### Stated task
Copy out the article below on military recruiting in high schools, word for word and in full.

The American Legion Magazine, 3.1.01
By Alan W. Dowd
The reports from the frontlines are as ominous as they are numerous: The Air force is short 1,200 pilots; the Navy is protecting the seas despite 12,000 empty billets; the Army has just endured perhaps its worst recruiting stretch in a generation, falling short by 800 soldiers in 1998 and a staggering 6,500 in 1999; and after a decade of cutting and deploying and making do, the military’s ranks have shrunk by 700,000 people.[1]
Just as America’s defenses are suffering from a manpower shortage, America’s high-school graduates are suffering from a shortage of a different kind—one that’s just as critical to America’s security and future. Lacking the skills, the confidence, the discipline and the know-how to succeed in the New Economy, many high-school graduates are not prepared for the high-tech world they enter after commencement. It’s not difficult to recognize that the military needs them, and they need the military.
This give-and-take relationship is as old as America itself: America’s young make a commitment to their country, and their country makes a commitment to them. The bargain has paid great dividends for both sides over the decades. But standing in the way of this critical covenant at this critical moment in history is a most unlikely obstruction—high-school administrators with an agenda.
The War at Home. Once confined to college campuses, the practice of denying military recruiters access to students has seeped down to high schools. Individual principals and school corporations alike are shutting their doors to the military. Some are motivated by a kind of flower-child pacifism; others seek to challenge the Pentagon’s policy on homosexuals in the military.

### Data section
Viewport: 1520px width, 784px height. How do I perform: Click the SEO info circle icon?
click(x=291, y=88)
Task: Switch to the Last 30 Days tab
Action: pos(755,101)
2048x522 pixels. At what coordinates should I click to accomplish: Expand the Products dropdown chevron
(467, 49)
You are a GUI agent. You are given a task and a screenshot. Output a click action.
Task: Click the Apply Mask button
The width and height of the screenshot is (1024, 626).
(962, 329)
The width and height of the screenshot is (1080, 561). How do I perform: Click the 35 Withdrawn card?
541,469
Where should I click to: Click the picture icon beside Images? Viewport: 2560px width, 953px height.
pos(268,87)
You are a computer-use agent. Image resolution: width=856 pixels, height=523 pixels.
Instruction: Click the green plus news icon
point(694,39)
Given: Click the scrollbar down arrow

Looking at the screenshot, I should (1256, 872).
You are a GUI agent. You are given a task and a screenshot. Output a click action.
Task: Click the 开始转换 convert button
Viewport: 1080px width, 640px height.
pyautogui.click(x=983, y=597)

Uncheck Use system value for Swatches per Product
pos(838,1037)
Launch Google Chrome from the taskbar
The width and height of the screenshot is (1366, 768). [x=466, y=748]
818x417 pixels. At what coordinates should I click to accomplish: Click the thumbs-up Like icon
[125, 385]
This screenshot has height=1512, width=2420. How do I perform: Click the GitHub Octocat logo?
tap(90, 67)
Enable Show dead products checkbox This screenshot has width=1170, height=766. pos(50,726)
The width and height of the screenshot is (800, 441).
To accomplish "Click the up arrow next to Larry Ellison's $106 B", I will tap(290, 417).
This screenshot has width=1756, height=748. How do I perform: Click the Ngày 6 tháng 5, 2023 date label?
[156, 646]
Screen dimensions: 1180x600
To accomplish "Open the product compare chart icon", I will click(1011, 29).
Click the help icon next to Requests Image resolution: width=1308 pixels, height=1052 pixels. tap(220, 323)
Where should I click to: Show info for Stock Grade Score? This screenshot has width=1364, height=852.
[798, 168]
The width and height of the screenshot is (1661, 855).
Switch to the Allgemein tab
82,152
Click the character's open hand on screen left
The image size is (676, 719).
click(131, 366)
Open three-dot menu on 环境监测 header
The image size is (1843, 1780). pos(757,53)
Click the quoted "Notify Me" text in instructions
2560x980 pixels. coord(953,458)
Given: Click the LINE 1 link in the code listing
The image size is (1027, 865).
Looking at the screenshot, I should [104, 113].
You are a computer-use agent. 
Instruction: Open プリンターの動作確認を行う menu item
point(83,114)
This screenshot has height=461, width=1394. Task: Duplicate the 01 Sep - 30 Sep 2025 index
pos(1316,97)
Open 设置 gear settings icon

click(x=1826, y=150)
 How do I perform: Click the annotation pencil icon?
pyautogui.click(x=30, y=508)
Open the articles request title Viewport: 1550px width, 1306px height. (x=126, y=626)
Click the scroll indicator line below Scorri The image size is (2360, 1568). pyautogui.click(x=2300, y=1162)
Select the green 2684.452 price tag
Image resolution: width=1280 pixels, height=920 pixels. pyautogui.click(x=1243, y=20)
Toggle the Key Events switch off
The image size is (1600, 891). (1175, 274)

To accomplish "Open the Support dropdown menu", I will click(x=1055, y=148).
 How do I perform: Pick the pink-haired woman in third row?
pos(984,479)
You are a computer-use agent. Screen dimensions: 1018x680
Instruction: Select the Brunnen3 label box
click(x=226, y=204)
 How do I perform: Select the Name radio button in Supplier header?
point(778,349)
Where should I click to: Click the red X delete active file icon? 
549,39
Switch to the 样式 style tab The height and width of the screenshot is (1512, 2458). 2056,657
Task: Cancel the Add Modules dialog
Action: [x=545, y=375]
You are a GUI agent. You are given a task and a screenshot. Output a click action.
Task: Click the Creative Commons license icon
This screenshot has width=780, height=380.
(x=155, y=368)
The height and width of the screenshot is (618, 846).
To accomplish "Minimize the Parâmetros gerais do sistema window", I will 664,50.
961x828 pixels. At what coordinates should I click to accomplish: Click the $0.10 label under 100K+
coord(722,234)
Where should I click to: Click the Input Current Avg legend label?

### Result
The American Legion Magazine, 3.1.01
By Alan W. Dowd
The reports from the frontlines are as ominous as they are numerous: The Air force is short 1,200 pilots; the Navy is protecting the seas despite 12,000 empty billets; the Army has just endured perhaps its worst recruiting stretch in a generation, falling short by 800 soldiers in 1998 and a staggering 6,500 in 1999; and after a decade of cutting and deploying and making do, the military’s ranks have shrunk by 700,000 people.[1]
Just as America’s defenses are suffering from a manpower shortage, America’s high-school graduates are suffering from a shortage of a different kind—one that’s just as critical to America’s security and future. Lacking the skills, the confidence, the discipline and the know-how to succeed in the New Economy, many high-school graduates are not prepared for the high-tech world they enter after commencement. It’s not difficult to recognize that the military needs them, and they need the military.
This give-and-take relationship is as old as America itself: America’s young make a commitment to their country, and their country makes a commitment to them. The bargain has paid great dividends for both sides over the decades. But standing in the way of this critical covenant at this critical moment in history is a most unlikely obstruction—high-school administrators with an agenda.
The War at Home. Once confined to college campuses, the practice of denying military recruiters access to students has seeped down to high schools. Individual principals and school corporations alike are shutting their doors to the military. Some are motivated by a kind of flower-child pacifism; others seek to challenge the Pentagon’s policy on homosexuals in the military.